Les entreprises en première ligne
Ces transformations ont débuté par les entreprises, qui ont mené un travail drastique de réduction de leur bilan carbone, en remplaçant les déplacements en avion par des déplacements en train ou des visioconférences, en offrant des vélos de fonction plutôt que des voitures de fonction ou en repensant leurs bâtiments. Surtout, elles ont revu leurs chaînes logistiques pour les raccourcir et ont imposé des critères environnementaux à leurs fournisseurs.
“Certains entrepreneurs visionnaires ont complètement transformé le cœur même de leurs activités pour les rendre compatibles avec la neutralité carbone. En faisant cela, ils ont redonné du sens et de la motivation à leurs collaborateurs qui avaient envie de déserter,” explique la scientifique du climat.
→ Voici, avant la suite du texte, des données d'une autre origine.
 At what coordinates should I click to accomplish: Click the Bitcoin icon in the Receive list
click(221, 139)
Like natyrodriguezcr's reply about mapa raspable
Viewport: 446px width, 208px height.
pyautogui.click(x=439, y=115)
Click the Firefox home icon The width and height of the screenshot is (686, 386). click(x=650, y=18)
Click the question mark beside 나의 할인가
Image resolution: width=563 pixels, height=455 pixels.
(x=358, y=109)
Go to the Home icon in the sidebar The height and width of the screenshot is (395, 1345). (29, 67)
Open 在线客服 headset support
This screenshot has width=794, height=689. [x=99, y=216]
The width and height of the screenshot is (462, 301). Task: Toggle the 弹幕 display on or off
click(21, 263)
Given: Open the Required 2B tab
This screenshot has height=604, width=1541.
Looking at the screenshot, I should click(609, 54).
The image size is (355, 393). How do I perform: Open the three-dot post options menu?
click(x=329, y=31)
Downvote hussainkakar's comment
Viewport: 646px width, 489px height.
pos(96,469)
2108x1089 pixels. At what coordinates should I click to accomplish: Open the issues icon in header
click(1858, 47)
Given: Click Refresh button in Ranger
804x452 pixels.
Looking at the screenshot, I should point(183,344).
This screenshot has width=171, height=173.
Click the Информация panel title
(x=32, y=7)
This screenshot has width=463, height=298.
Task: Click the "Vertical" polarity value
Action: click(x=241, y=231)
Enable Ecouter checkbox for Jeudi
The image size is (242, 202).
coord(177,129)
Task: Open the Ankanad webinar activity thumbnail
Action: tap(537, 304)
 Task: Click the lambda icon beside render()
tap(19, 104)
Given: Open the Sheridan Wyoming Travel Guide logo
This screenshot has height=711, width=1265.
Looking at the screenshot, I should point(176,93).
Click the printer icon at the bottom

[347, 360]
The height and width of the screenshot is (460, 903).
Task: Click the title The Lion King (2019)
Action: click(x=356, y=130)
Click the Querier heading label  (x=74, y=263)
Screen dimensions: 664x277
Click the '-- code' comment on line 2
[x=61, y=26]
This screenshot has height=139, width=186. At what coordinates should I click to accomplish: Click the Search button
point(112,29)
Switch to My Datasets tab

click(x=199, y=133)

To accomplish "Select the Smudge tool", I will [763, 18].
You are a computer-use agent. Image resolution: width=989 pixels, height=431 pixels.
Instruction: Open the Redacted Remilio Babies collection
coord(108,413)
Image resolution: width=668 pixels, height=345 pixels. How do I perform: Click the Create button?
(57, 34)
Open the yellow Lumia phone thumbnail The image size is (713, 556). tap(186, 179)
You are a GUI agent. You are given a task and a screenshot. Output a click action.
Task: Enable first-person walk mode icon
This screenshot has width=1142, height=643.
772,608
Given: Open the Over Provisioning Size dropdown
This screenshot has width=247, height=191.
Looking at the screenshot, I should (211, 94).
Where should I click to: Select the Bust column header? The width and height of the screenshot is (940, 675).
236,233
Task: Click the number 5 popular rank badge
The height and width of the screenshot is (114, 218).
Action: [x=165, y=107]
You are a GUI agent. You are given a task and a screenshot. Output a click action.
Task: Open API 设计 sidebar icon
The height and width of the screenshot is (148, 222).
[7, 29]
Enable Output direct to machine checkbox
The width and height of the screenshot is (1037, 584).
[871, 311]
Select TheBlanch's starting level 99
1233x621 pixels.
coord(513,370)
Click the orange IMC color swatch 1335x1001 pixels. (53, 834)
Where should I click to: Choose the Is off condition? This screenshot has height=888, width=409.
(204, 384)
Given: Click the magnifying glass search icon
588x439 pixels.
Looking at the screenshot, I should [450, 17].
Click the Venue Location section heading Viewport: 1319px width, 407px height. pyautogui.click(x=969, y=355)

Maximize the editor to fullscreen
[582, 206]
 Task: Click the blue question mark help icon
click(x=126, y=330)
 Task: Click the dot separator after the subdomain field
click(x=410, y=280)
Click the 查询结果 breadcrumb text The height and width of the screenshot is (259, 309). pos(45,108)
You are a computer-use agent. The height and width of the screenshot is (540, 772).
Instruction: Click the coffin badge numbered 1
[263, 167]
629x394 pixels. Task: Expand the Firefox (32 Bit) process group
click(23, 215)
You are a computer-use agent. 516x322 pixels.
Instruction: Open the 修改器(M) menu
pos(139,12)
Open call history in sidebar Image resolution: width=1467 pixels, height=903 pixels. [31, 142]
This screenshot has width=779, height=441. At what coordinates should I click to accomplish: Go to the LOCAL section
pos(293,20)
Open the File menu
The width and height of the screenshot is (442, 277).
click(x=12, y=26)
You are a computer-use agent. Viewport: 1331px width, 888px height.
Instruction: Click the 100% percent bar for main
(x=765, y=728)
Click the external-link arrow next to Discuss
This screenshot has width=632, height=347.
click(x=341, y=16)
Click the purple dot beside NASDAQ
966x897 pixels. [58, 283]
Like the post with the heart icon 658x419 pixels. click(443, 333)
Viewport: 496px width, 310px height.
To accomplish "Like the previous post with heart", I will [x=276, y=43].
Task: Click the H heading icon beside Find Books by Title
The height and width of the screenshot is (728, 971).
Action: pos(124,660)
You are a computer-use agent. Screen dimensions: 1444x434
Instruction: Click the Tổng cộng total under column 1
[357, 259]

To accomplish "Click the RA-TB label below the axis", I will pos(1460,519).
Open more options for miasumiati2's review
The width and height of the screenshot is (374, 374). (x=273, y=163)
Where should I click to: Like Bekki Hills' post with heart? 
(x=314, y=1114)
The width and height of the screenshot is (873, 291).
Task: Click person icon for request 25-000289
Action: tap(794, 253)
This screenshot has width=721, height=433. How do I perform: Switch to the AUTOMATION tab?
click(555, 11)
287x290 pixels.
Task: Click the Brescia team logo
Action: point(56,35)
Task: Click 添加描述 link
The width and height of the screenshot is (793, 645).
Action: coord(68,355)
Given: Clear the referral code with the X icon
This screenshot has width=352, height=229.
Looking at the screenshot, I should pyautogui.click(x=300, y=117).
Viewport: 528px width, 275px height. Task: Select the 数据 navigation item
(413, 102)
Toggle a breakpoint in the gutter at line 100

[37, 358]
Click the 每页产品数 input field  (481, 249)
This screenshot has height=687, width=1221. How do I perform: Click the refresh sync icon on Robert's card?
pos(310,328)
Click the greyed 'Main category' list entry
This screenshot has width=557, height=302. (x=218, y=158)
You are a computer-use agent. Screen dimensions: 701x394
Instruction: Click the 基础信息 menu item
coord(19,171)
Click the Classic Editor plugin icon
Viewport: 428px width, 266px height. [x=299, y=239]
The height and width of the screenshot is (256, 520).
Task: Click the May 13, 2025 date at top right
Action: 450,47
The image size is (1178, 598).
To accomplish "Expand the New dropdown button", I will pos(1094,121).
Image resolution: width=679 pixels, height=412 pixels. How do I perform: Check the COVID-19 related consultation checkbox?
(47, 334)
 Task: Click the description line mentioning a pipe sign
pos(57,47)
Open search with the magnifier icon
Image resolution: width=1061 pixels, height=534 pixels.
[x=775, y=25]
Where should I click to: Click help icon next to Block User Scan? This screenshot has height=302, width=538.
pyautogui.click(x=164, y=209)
En parallèle, évidemment, “de nombreuses activités ont périclité, celles qui n’ont pas su anticiper les transformations et les régulations.”
Le mouvement a aussi été impulsé par les citoyens, dont la détermination a convaincu les élus de transformer radicalement leur ville. “Développer les transports en commun et les infrastructures cyclables, reprendre de l’espace qui avait été abandonné aux voitures, relocaliser les activités dans les centres villes, ramener de la végétation… Tout cela a généré des oppositions et a demandé du temps et des investissements, mais nos villes sont devenues plus vivables.”
Un rôle à jouer pour les médias et la publicité
Pour la chercheuse, les médias ont aussi un rôle à jouer dans cette “métamorphose” de la société, en contribuant à changer les imaginaires et la vision du monde. “Dans le courant des années 2020, il est devenu antisocial de posséder un SUV ou de partir en week-end en avion. Nous avons aussi construit un modèle moins matérialiste avec le développement de systèmes de location, de prêts, de réparations, de seconde main. On a éliminé le gaspillage alimentaire à tous les niveaux. On est revenu à une alimentation moins carnée.” Le tout, notamment, via une régulation de la publicité et des investissements importants de l’Etat pour faciliter les reconversions et la transformation de la société.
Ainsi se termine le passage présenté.